While ether.fi today enables earning of both staking and restaking rewards without the complexities of managing validator nodes, we also see future products leaning further into on-chain TVL management, risk mitigation, and return optimization leveraging the platform technology. With its innovative technology, experienced team, and community-first, fast-shipping approach, we are excited to work with Mike and the ether.fi team as they look to grow even faster than the already rapidly-progressing Ethereum shared security vertical.

Disclaimer: The views expressed here are those of the individual CoinFund Management LLC (“CoinFund”) personnel quoted and are not the views of CoinFund or its affiliates. Certain information contained herein has been obtained from third-party sources, which may include portfolio companies of funds managed by CoinFund. While taken from sources believed to be reliable, CoinFund has not independently verified such information and makes no representations about the enduring accuracy of the information or its appropriateness for a given situation.

This content is provided for informational purposes only, and should not be relied upon as legal, business, investment, or tax advice. You should consult your own advisers as to those matters. References to any securities or digital assets are for illustrative purposes only, and do not constitute an investment recommendation or offer to provide investment advisory services. Furthermore, this content is not directed at nor intended for use by any investors or prospective investors, and may not under any circumstances be relied upon when making a decision to invest in any fund managed by CoinFund. An offer to invest in a CoinFund fund will be made only by the private placement memorandum, subscription agreement, and other relevant documentation of any such fund and should be read in their entirety. Any investments or portfolio companies mentioned, referred to, or described are not representative of all investments in vehicles managed by CoinFund, and there can be no assurance that the investments will be profitable or that other investments made in the future will have similar characteristics or results. A list of investments made by funds managed by CoinFund (excluding investments for which the issuer has not provided permission for CoinFund to disclose publicly as well as unannounced investments in publicly traded digital assets) is available at https://www.coinfund.io/portfolio.

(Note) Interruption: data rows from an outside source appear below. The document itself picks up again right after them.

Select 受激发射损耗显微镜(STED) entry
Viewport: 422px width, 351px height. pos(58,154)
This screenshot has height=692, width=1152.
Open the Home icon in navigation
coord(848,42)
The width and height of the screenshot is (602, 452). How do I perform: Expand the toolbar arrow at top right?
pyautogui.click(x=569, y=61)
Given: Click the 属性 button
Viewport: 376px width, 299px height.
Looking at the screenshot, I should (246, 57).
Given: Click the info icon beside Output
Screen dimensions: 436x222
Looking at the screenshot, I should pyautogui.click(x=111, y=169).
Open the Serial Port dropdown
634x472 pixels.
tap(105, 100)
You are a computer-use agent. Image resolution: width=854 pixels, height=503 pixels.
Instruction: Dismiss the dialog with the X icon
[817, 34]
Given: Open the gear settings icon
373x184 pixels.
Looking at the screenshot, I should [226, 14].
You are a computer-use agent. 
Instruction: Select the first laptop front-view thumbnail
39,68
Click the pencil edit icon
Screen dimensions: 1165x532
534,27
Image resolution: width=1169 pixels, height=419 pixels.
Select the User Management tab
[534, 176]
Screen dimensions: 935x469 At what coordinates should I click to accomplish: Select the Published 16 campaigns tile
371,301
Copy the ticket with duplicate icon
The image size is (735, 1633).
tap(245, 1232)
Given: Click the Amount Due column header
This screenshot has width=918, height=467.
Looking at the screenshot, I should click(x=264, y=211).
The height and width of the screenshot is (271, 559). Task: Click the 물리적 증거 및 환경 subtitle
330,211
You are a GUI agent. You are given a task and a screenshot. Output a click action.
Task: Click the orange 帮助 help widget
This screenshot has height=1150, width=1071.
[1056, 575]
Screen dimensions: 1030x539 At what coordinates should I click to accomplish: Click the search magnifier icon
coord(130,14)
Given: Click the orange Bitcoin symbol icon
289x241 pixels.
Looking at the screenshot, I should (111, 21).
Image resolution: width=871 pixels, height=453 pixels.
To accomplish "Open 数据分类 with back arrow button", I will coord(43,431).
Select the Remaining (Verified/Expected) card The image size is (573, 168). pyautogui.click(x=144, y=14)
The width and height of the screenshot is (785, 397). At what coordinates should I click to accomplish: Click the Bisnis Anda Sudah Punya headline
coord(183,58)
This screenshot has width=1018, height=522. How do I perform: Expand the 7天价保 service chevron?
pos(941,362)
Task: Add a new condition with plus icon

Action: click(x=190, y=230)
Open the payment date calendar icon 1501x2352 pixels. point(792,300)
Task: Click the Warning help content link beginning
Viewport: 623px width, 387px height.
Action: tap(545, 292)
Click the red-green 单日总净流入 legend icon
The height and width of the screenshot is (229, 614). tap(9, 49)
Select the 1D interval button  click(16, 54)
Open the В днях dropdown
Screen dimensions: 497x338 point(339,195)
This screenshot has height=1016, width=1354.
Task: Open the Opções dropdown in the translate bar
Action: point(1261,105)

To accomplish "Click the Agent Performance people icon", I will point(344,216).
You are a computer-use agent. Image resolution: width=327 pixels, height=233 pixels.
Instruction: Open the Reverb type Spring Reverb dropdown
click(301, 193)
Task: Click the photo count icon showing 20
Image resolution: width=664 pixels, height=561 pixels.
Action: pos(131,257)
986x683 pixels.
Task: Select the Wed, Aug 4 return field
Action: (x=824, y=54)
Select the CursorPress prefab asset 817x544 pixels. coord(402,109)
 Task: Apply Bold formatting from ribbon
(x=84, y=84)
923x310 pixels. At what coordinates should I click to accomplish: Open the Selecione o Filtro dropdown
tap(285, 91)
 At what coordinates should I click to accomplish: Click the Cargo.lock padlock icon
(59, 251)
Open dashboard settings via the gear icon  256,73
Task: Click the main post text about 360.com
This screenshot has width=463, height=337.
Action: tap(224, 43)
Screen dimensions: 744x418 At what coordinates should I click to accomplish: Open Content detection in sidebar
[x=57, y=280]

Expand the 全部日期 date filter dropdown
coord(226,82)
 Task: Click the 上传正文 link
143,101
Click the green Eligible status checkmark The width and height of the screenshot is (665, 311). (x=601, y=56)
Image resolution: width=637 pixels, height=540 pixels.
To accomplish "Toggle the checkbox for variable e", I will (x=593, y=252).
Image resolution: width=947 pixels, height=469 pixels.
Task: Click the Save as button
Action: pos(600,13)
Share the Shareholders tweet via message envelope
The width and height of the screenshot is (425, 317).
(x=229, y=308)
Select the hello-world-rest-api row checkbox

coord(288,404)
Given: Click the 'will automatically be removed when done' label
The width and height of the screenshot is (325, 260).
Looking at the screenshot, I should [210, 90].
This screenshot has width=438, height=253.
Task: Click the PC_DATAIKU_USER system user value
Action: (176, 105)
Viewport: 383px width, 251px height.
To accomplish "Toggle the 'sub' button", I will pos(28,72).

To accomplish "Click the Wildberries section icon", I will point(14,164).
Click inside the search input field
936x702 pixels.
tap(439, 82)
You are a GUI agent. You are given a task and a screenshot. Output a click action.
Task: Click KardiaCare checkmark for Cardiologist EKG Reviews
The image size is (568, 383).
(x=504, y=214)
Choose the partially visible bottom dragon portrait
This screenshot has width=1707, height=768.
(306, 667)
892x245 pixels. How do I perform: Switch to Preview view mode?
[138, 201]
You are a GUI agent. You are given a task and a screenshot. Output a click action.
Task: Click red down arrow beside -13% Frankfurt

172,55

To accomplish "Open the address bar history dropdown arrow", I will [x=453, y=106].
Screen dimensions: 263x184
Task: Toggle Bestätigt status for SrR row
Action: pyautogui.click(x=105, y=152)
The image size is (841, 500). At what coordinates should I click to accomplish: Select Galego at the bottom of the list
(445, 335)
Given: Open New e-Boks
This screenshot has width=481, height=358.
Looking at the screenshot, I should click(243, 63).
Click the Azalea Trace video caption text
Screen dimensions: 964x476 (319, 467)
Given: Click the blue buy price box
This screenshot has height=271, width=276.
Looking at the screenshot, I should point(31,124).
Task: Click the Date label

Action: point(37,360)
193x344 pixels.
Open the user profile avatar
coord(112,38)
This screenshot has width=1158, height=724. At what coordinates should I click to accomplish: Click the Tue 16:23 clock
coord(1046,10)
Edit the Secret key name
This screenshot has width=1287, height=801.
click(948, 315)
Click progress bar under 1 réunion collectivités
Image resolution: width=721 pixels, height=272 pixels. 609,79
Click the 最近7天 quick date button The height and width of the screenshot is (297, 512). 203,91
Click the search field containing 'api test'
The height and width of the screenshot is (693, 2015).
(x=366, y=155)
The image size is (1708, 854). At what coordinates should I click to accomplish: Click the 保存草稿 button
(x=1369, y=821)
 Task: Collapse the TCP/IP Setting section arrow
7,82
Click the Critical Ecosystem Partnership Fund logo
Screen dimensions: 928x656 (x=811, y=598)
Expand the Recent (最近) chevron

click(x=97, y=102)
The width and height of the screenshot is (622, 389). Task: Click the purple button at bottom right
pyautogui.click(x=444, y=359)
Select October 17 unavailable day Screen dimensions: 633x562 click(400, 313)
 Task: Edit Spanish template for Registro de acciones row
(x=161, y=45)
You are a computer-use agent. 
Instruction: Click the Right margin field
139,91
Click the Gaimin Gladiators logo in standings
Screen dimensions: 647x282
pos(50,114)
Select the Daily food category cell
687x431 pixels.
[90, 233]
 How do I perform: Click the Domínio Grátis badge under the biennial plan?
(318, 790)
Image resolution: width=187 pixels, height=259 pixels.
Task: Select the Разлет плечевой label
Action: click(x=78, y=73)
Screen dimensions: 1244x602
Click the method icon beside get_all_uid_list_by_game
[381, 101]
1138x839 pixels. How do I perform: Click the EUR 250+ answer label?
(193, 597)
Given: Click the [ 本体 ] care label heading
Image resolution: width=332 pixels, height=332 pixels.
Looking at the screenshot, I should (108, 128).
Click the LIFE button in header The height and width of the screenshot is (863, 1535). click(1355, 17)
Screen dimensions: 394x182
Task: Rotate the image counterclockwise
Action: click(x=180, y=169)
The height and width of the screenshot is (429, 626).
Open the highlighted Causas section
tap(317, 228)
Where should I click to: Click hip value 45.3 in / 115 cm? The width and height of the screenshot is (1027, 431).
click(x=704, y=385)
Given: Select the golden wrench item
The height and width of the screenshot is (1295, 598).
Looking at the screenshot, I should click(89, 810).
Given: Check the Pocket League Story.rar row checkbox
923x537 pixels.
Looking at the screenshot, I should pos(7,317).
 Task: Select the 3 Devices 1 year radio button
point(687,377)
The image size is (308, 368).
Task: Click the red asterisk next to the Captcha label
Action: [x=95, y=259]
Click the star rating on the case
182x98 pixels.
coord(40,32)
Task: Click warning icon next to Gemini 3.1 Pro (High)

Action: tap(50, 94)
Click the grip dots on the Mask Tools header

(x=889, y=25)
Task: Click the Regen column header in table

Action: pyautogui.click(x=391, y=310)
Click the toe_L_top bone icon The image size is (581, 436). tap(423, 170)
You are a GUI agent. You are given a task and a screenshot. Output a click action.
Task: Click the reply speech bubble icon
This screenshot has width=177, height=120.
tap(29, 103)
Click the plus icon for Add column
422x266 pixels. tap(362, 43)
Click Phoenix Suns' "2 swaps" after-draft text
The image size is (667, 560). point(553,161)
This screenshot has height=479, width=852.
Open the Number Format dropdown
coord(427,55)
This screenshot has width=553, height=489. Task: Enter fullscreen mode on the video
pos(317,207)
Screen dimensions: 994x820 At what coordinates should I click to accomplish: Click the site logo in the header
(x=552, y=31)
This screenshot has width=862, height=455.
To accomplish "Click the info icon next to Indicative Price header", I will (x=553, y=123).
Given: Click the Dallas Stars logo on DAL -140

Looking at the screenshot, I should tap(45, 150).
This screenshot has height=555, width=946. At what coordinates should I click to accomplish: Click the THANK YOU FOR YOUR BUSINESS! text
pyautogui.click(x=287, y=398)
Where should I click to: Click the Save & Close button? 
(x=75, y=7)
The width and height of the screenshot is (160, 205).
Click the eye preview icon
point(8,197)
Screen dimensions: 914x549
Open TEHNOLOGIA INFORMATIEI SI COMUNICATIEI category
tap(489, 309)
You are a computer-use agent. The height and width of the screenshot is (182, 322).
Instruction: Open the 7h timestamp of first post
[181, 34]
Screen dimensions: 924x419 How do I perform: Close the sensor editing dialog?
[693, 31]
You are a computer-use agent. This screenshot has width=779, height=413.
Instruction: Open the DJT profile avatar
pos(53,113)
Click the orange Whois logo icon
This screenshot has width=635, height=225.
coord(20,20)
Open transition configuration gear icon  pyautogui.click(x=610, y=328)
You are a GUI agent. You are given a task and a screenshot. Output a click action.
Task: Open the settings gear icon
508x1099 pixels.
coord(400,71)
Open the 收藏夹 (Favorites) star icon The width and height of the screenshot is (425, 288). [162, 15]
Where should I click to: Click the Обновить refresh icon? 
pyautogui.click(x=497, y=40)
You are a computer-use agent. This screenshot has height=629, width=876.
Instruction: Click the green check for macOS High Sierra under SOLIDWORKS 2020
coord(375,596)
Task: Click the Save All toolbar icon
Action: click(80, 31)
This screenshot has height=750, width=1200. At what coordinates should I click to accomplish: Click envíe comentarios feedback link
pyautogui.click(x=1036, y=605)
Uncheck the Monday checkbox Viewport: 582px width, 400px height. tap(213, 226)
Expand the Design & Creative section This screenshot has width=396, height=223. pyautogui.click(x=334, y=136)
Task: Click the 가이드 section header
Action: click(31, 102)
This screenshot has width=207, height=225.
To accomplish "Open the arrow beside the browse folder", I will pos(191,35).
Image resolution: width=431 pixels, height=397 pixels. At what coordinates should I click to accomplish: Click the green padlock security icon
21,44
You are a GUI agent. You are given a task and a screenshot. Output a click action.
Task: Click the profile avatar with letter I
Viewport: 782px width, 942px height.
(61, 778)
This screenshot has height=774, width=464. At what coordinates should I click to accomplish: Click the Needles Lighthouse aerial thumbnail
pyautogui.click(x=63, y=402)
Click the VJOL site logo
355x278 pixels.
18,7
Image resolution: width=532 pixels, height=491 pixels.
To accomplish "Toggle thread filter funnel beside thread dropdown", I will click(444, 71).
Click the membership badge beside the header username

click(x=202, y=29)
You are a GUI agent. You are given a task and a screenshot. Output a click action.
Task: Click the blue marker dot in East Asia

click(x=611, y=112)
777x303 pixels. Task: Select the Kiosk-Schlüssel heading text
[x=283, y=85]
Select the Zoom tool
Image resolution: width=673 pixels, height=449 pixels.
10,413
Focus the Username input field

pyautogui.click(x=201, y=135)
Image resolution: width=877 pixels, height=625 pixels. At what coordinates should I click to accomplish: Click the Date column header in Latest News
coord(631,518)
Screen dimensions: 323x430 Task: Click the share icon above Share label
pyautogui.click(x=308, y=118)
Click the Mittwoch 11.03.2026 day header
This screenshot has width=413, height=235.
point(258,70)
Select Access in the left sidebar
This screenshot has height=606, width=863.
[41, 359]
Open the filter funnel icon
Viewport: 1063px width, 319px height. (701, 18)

Charts and graphs provided within are for informational purposes solely and should not be relied upon when making any investment decision. Past performance is not indicative of future results. The content speaks only as of the date indicated. Any projections, estimates, forecasts, targets, prospects, and/or opinions expressed in these materials are subject to change without notice and may differ or be contrary to opinions expressed by others. This presentation contains “forward-looking statements,” which can be identified by the use of forward-looking terminology such as “may”, “will”, “should”, “expect”, “anticipate”, “project”, “estimate”, “intend”, “continue” or “believe” or the negatives thereof or other variations thereon or comparable terminology. Due to various risks and uncertainties, actual events or results may differ materially and adversely from those reflected or contemplated in the forward-looking statements.